Stored records
# # # # # # #
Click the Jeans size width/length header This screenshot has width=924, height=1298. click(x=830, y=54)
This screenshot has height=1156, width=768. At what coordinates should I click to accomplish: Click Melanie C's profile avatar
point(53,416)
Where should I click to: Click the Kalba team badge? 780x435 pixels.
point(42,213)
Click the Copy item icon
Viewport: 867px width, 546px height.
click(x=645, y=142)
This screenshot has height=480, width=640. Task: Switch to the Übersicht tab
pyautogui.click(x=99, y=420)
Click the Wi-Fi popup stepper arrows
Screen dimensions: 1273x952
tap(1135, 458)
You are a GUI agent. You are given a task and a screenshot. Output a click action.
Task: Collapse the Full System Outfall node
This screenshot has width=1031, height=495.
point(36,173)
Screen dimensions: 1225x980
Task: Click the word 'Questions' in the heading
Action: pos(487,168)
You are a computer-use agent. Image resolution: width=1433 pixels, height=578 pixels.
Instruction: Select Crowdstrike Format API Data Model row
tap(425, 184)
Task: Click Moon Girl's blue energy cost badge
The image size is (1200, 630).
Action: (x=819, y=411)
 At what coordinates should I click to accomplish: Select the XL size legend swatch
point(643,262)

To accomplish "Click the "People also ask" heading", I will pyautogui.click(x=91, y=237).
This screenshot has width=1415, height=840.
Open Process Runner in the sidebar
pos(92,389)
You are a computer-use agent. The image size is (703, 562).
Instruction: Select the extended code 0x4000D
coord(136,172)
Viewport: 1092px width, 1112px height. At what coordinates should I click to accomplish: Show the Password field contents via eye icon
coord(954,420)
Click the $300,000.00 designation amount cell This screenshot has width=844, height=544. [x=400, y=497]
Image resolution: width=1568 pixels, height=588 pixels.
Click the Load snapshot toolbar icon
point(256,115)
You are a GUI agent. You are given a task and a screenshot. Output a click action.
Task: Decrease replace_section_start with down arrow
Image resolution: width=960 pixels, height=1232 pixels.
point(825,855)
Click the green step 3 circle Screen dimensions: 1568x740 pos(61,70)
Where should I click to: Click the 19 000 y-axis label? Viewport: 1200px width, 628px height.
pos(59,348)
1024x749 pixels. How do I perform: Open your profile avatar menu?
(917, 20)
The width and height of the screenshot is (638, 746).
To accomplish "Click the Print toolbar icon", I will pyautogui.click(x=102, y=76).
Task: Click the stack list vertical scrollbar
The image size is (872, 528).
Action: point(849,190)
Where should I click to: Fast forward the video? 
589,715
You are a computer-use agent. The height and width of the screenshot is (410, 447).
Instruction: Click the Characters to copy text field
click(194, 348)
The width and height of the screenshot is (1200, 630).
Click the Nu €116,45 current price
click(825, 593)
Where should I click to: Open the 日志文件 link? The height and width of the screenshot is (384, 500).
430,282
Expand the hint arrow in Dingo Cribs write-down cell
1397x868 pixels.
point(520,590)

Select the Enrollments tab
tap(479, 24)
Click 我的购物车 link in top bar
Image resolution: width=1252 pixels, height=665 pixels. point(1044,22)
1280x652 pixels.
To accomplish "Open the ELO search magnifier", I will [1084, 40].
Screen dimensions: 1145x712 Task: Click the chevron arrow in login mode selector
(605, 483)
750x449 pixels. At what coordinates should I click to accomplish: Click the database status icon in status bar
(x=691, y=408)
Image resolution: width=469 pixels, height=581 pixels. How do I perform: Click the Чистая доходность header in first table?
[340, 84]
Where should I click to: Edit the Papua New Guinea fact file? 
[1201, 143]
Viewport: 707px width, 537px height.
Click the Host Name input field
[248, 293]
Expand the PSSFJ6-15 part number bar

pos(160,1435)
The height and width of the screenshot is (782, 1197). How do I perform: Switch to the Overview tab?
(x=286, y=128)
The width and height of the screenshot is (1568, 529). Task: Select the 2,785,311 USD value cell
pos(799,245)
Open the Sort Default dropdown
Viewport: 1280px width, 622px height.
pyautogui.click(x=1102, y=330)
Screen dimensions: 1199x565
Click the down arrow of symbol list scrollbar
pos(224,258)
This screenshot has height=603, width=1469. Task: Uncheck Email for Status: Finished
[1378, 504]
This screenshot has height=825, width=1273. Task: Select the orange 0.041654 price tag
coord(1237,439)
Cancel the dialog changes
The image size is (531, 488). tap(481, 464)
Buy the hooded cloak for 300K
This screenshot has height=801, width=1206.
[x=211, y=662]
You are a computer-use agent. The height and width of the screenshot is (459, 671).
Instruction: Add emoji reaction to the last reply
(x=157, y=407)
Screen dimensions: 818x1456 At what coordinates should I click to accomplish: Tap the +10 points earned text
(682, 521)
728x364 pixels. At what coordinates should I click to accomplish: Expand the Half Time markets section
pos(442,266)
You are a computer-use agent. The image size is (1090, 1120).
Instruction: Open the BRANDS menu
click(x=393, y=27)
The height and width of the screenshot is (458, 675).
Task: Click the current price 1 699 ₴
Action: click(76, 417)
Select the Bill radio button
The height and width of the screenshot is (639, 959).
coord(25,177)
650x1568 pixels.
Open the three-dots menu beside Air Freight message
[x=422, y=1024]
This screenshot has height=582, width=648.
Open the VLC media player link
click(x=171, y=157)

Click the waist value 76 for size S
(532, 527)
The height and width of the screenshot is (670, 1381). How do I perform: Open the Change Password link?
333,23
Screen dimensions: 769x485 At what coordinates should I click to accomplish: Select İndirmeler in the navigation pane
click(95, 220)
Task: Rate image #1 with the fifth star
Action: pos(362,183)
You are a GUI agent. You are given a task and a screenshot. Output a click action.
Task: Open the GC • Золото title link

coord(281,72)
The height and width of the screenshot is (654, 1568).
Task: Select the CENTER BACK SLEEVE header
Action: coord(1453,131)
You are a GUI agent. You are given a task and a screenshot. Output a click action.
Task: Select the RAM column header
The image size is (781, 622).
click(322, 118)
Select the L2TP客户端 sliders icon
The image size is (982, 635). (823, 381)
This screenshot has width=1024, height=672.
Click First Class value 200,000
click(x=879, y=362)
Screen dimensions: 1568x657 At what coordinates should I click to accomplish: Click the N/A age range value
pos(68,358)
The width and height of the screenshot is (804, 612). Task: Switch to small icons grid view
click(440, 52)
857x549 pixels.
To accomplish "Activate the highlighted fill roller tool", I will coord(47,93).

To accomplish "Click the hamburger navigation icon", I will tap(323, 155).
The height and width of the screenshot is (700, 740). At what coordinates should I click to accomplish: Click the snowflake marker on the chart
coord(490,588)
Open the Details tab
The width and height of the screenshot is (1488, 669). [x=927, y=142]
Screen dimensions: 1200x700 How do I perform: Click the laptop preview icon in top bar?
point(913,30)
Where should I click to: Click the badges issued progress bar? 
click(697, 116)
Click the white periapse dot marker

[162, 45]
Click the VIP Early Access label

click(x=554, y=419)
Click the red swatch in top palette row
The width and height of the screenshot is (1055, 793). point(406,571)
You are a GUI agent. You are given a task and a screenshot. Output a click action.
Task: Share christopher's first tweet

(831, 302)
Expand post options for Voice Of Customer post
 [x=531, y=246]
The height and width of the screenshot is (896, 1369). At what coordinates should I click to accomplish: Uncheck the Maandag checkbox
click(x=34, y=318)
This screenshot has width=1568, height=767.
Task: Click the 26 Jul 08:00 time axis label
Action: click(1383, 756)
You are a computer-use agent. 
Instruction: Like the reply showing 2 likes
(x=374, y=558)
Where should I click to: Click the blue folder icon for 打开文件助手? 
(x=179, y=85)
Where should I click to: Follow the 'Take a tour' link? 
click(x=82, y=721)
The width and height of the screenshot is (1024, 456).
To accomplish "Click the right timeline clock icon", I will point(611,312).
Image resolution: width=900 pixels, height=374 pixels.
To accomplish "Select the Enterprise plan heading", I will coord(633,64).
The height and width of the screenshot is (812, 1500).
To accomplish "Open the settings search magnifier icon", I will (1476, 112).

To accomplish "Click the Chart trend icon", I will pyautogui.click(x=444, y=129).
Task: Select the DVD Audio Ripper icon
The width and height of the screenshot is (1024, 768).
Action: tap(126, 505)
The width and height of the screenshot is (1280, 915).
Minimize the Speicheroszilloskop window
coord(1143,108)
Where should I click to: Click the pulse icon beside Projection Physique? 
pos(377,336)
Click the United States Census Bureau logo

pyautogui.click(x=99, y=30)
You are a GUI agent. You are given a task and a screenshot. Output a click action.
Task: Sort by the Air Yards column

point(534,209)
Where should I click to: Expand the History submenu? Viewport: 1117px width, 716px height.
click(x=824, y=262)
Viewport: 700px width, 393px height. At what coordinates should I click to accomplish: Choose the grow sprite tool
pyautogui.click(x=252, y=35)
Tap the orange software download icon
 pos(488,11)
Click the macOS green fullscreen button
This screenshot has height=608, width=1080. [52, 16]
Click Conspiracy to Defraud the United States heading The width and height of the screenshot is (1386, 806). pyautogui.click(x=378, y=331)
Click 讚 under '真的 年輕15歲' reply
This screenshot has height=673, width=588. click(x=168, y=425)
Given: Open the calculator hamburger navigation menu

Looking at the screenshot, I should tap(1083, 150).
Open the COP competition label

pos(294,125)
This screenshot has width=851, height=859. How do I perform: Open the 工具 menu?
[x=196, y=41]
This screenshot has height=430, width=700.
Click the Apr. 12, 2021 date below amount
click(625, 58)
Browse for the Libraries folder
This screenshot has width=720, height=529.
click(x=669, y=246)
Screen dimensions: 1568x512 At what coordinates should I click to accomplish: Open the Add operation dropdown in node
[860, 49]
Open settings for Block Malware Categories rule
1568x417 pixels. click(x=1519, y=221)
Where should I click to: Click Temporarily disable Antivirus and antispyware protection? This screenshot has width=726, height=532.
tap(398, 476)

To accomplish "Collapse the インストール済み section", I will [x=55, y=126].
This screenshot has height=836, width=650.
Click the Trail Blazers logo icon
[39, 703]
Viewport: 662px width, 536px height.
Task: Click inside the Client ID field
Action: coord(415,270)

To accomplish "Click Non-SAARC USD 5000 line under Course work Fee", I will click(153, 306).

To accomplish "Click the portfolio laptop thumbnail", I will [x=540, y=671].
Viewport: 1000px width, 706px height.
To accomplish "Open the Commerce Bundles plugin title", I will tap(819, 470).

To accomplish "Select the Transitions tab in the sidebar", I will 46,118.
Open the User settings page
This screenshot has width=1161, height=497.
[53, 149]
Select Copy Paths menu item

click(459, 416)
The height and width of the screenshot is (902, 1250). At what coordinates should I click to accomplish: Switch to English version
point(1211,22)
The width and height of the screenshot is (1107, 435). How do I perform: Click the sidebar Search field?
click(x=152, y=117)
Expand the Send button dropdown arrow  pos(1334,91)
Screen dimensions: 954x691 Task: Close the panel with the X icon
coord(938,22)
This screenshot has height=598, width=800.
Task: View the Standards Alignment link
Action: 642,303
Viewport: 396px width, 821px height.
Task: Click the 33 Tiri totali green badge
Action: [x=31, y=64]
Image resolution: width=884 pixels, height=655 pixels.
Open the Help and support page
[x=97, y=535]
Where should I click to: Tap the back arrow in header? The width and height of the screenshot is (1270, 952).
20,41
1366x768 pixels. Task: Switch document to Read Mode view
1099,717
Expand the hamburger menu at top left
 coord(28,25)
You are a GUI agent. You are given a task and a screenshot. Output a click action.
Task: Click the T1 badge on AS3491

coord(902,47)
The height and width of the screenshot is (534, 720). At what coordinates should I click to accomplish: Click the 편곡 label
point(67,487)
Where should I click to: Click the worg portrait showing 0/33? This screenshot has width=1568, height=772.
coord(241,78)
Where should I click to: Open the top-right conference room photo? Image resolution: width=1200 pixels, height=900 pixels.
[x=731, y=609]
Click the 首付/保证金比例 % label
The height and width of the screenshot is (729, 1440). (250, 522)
# # # # # # #
From the data, collect all lines where the string "Collapse" appears.

* _The completed task_
Task: Collapse the Full System Outfall node
To accomplish "Collapse the インストール済み section", I will [x=55, y=126].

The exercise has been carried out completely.